───── ENTRIES PROVIDED ─────

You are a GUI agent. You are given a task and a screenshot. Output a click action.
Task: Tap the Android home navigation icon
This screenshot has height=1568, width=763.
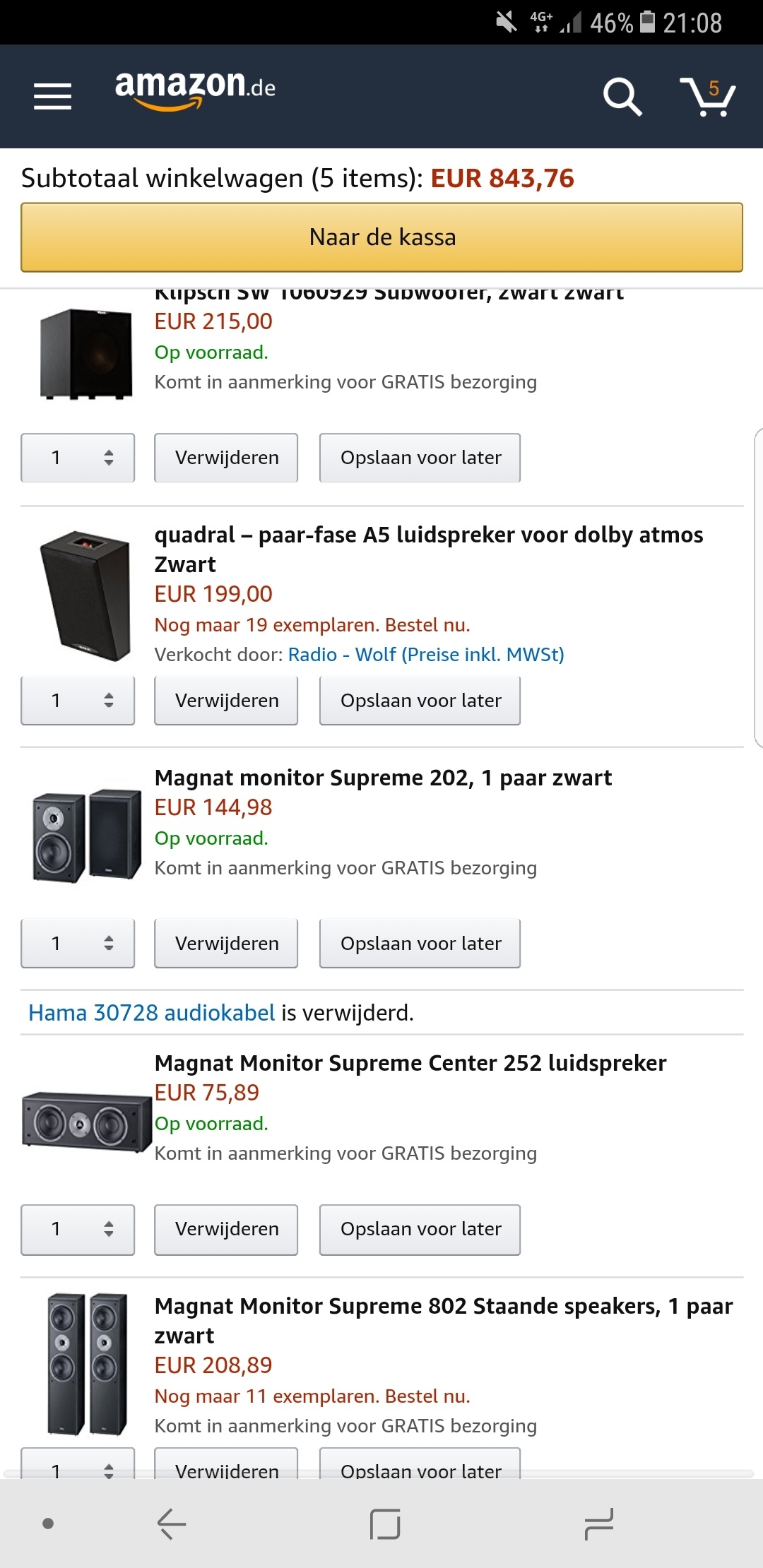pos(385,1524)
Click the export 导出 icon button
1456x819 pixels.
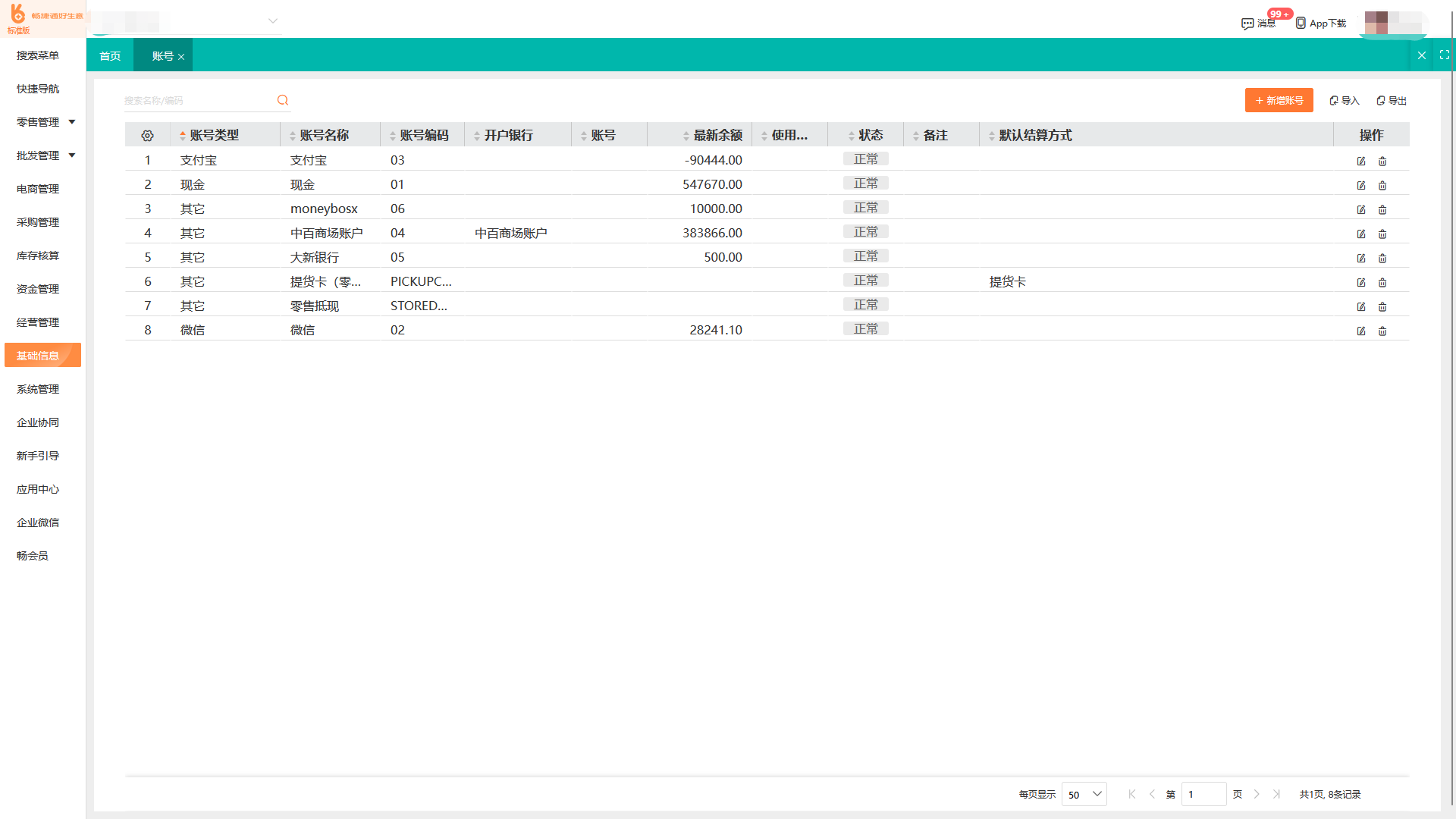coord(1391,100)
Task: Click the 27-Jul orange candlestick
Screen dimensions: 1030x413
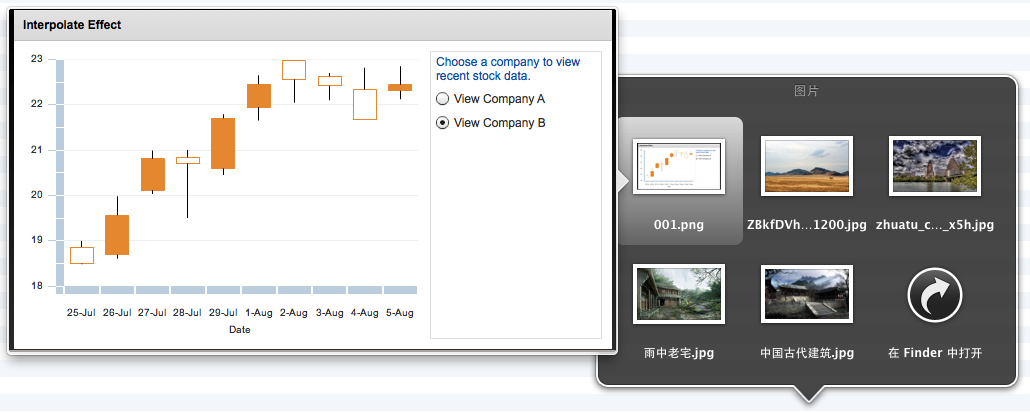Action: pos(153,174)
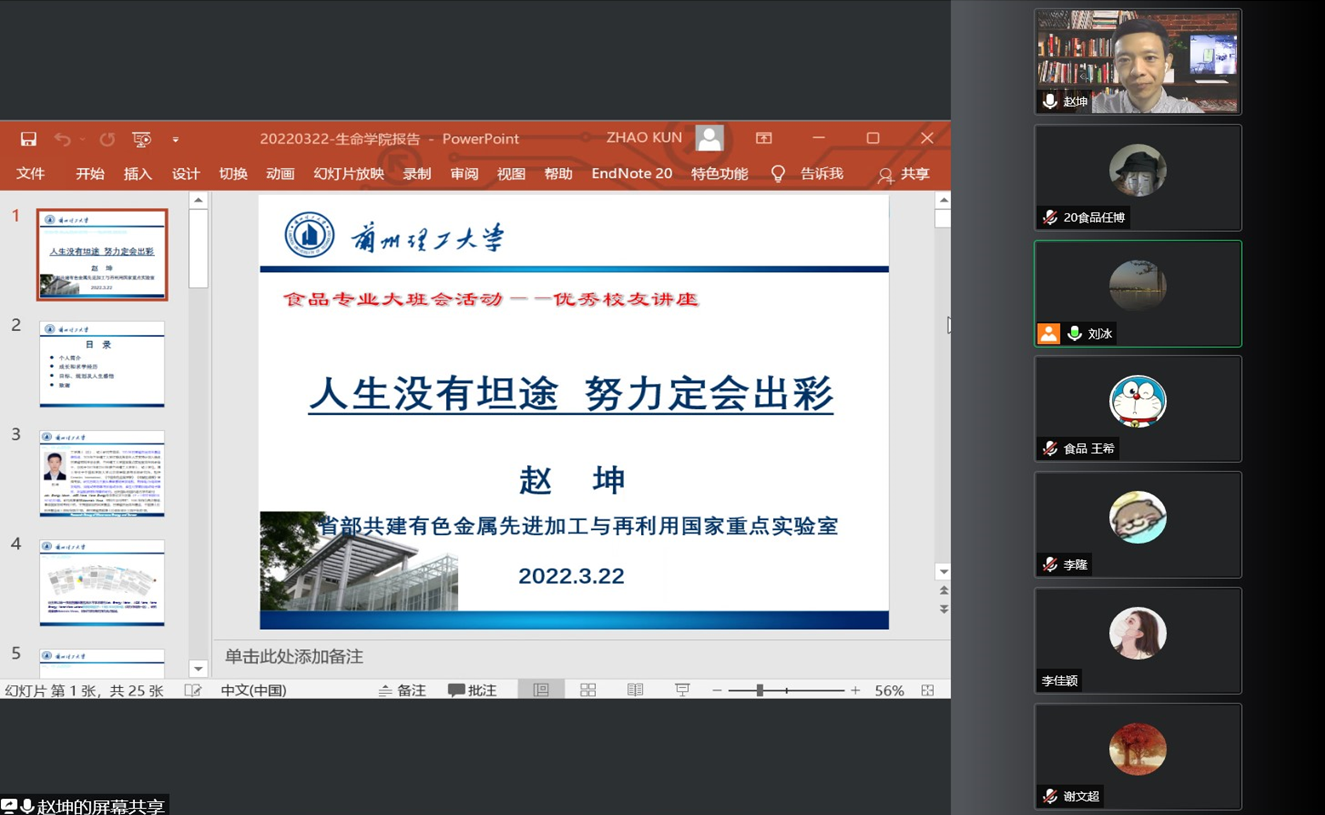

─────

| PROBLEM TO SOLVE |
All of the entries above are to be duplicated exactly, with every image left out.

| SOLVED PROBLEM |
You are a GUI agent. You are given a task and a screenshot. Output a click action.
Task: Tap the Android home navigation icon
This screenshot has height=1568, width=763.
pos(385,1524)
Click the export 导出 icon button
1456x819 pixels.
coord(1391,100)
Task: Click the 27-Jul orange candlestick
Screen dimensions: 1030x413
Action: pos(153,174)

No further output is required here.